SUPPLIED RECORDS:
◆ ◆ ◆ ◆

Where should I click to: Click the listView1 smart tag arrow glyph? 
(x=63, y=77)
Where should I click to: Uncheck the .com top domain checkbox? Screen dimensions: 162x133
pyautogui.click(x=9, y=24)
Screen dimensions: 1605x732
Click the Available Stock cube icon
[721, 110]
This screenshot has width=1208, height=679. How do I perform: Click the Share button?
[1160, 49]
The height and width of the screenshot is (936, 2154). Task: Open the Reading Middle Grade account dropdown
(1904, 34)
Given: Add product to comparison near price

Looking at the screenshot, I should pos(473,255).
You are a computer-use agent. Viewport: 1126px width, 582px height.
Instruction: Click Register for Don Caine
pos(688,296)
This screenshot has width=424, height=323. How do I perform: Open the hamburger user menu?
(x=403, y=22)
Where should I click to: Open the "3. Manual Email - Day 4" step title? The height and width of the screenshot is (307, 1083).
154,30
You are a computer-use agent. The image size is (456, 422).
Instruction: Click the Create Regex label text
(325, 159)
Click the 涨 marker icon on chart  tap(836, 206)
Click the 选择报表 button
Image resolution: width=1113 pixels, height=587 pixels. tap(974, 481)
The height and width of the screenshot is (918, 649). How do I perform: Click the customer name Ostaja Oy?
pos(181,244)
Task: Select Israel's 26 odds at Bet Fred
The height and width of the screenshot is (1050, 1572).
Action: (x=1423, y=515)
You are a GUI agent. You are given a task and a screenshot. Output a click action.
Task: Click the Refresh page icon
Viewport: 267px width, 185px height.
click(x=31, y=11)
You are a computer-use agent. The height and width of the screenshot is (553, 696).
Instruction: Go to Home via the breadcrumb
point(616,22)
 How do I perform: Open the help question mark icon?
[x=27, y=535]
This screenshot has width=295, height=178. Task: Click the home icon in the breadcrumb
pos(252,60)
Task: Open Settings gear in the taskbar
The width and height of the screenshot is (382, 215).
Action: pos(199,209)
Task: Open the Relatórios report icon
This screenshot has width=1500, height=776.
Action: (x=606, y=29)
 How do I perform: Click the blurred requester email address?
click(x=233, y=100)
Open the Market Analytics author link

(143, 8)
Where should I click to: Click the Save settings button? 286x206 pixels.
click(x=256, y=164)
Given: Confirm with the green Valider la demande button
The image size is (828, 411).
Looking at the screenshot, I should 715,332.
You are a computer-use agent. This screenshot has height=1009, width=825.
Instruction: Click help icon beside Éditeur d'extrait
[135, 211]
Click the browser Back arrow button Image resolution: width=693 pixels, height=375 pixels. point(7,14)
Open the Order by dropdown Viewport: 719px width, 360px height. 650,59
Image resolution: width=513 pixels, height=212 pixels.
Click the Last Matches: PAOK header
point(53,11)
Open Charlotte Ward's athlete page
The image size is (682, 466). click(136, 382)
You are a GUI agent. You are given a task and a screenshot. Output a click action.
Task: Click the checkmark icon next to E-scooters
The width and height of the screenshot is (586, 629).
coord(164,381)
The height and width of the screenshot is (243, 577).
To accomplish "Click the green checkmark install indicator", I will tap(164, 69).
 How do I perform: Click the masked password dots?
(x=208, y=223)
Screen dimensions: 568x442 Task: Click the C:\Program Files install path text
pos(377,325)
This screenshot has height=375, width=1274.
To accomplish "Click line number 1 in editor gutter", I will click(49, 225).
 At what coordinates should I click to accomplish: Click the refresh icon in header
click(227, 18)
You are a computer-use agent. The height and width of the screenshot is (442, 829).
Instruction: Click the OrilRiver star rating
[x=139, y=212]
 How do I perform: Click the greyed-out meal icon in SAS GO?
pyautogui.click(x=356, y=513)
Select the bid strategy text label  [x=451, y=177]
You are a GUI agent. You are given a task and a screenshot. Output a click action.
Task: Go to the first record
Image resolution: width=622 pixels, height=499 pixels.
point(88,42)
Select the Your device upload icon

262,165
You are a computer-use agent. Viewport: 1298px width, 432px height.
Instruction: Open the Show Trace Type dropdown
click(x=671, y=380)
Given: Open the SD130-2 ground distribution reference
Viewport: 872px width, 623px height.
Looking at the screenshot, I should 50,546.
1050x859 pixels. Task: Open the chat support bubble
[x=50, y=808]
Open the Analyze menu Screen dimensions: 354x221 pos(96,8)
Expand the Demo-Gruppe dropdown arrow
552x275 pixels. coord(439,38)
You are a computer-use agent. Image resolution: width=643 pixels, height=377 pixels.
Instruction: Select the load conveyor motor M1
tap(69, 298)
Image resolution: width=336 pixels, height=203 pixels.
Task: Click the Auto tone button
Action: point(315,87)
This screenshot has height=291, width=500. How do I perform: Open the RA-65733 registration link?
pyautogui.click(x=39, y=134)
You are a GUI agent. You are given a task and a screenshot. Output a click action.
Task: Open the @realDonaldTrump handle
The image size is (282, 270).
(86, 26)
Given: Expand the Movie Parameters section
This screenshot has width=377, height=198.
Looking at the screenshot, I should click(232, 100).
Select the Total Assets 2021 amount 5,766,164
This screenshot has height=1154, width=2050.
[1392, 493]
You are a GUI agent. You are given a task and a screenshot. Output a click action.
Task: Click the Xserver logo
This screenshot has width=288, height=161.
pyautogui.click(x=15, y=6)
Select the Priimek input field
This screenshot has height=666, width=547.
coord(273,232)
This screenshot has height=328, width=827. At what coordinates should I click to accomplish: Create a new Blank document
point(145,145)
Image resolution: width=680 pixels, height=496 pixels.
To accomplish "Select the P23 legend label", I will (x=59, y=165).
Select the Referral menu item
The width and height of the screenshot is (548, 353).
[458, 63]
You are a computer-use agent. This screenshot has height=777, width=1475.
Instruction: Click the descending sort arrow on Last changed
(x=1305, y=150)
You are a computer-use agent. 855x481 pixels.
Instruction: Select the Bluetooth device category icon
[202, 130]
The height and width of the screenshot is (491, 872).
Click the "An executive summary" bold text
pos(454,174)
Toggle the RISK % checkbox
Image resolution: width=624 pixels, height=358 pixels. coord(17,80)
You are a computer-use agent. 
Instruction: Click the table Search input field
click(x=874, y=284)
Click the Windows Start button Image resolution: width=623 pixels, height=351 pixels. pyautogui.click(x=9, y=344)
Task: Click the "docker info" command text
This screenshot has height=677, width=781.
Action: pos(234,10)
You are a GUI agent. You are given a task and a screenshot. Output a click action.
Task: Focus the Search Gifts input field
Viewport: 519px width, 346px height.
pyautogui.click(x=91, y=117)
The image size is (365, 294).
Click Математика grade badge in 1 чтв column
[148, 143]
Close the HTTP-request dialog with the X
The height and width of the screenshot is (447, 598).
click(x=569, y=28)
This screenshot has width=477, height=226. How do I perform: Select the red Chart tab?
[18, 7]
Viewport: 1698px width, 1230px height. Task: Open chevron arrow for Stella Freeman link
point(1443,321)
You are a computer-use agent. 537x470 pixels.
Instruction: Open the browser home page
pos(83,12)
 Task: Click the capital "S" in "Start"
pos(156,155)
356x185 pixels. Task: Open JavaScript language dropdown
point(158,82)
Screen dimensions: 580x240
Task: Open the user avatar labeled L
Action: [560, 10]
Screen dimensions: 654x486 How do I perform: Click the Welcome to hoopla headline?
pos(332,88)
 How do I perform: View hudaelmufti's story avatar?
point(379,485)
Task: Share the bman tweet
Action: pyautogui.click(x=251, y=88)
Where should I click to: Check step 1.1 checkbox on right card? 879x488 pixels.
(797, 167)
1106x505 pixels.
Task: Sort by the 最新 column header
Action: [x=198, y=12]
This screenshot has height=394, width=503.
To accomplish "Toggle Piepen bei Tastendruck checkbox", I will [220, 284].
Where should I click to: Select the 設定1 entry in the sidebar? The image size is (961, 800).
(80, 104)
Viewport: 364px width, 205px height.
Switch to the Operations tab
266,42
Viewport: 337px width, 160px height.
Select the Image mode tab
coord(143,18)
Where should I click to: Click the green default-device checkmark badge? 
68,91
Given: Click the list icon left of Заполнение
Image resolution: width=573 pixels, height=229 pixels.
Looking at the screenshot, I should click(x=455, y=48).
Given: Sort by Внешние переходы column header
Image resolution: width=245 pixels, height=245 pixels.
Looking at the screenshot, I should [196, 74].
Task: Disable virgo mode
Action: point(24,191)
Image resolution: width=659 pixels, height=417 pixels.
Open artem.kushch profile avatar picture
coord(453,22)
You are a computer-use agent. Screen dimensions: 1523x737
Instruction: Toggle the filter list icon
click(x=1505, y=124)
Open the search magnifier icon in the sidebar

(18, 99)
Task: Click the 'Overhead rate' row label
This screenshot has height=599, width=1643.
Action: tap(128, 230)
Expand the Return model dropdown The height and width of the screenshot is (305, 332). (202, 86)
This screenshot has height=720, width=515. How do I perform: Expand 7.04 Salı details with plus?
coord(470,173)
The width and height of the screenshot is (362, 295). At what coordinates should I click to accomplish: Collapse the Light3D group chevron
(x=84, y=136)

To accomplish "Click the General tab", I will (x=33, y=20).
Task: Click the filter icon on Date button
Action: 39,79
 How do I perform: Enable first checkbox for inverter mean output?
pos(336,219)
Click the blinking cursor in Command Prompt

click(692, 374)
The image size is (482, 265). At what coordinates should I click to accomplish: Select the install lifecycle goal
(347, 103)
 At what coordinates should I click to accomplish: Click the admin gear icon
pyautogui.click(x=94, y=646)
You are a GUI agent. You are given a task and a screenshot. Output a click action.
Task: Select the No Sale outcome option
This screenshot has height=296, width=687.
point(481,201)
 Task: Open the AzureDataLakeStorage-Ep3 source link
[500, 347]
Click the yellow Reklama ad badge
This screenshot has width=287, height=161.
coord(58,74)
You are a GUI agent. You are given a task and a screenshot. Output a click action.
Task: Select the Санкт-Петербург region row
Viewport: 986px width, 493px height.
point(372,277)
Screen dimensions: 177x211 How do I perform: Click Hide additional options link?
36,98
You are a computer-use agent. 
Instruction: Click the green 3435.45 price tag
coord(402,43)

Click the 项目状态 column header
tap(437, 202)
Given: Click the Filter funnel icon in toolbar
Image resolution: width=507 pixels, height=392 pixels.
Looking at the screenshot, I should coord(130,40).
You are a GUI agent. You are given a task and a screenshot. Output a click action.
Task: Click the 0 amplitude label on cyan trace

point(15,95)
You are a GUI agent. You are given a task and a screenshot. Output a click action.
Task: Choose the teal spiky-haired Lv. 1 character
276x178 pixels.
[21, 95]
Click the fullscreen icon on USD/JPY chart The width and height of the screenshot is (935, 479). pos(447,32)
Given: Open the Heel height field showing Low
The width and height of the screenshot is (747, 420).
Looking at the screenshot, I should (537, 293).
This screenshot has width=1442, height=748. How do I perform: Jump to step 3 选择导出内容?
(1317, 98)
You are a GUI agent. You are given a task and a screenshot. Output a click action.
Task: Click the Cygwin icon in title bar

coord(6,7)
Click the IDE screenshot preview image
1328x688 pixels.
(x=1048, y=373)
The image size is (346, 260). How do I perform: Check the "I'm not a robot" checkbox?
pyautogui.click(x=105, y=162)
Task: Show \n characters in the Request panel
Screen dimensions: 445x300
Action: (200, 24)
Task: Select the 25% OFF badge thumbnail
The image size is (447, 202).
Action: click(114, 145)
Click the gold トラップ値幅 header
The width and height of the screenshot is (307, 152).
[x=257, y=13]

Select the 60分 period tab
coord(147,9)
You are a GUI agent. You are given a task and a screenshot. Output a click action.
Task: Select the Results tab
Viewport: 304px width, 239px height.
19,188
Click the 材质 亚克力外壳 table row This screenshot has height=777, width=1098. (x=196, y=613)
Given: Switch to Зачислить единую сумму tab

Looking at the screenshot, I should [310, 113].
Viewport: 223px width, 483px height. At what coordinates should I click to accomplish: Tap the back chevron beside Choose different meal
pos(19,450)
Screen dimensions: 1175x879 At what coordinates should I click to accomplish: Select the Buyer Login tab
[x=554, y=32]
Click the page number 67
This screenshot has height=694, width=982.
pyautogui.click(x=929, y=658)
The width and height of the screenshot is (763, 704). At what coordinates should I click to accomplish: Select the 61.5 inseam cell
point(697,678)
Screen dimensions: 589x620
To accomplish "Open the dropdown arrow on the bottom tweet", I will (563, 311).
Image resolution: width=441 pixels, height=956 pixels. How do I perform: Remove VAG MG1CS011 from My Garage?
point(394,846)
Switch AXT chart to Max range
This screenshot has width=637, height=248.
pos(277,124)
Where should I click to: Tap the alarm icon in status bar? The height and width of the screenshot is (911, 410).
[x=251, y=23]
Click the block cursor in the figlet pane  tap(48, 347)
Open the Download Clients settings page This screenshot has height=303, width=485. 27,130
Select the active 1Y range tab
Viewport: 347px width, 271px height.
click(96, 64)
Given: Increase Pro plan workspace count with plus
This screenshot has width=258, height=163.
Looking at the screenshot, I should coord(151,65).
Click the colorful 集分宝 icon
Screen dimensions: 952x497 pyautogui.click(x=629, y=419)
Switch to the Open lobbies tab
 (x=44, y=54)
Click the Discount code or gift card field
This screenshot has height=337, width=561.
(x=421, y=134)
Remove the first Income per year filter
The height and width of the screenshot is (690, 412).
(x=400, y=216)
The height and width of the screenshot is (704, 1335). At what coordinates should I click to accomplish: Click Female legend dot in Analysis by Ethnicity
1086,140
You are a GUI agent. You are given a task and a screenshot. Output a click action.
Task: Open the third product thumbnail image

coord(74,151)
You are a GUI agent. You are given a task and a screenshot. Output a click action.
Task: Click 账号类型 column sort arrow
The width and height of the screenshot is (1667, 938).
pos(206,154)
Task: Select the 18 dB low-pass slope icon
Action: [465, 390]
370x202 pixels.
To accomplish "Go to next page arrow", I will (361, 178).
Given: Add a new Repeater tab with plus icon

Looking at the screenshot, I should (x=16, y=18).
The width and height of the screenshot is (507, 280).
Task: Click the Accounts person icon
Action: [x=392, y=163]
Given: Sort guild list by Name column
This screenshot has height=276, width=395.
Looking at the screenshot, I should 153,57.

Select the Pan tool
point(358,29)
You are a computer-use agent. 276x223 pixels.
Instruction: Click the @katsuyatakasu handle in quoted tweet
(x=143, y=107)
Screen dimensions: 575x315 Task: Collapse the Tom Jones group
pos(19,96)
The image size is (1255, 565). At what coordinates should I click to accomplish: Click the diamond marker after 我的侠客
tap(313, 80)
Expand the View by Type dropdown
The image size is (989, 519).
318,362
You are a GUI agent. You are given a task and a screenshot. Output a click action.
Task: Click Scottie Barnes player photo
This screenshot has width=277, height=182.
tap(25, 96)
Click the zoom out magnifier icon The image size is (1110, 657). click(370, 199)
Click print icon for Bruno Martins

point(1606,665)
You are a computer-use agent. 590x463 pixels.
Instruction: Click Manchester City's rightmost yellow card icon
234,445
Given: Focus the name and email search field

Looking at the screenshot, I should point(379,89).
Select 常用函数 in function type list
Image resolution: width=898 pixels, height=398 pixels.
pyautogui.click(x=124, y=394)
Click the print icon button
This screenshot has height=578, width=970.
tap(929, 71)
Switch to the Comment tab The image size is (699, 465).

◆ ◆ ◆ ◆

EXERCISE INSTRUCTIONS: Everything above from the line containing "Task: Focus the Search Gifts input field" down to the line containing "Given: Click the list icon left of Заполнение" should be copied exactly, both end lines included, and nothing else.

ANSWER TO THE PROBLEM:
Task: Focus the Search Gifts input field
Viewport: 519px width, 346px height.
pyautogui.click(x=91, y=117)
The image size is (365, 294).
Click Математика grade badge in 1 чтв column
[148, 143]
Close the HTTP-request dialog with the X
The height and width of the screenshot is (447, 598).
click(x=569, y=28)
This screenshot has width=477, height=226. How do I perform: Select the red Chart tab?
[18, 7]
Viewport: 1698px width, 1230px height. Task: Open chevron arrow for Stella Freeman link
point(1443,321)
You are a computer-use agent. 537x470 pixels.
Instruction: Open the browser home page
pos(83,12)
 Task: Click the capital "S" in "Start"
pos(156,155)
356x185 pixels. Task: Open JavaScript language dropdown
point(158,82)
Screen dimensions: 580x240
Task: Open the user avatar labeled L
Action: [560, 10]
Screen dimensions: 654x486 How do I perform: Click the Welcome to hoopla headline?
pos(332,88)
 How do I perform: View hudaelmufti's story avatar?
point(379,485)
Task: Share the bman tweet
Action: pyautogui.click(x=251, y=88)
Where should I click to: Check step 1.1 checkbox on right card? 879x488 pixels.
(797, 167)
1106x505 pixels.
Task: Sort by the 最新 column header
Action: [x=198, y=12]
This screenshot has height=394, width=503.
To accomplish "Toggle Piepen bei Tastendruck checkbox", I will [220, 284].
Where should I click to: Select the 設定1 entry in the sidebar? The image size is (961, 800).
(80, 104)
Viewport: 364px width, 205px height.
Switch to the Operations tab
266,42
Viewport: 337px width, 160px height.
Select the Image mode tab
coord(143,18)
Where should I click to: Click the green default-device checkmark badge? 
68,91
Given: Click the list icon left of Заполнение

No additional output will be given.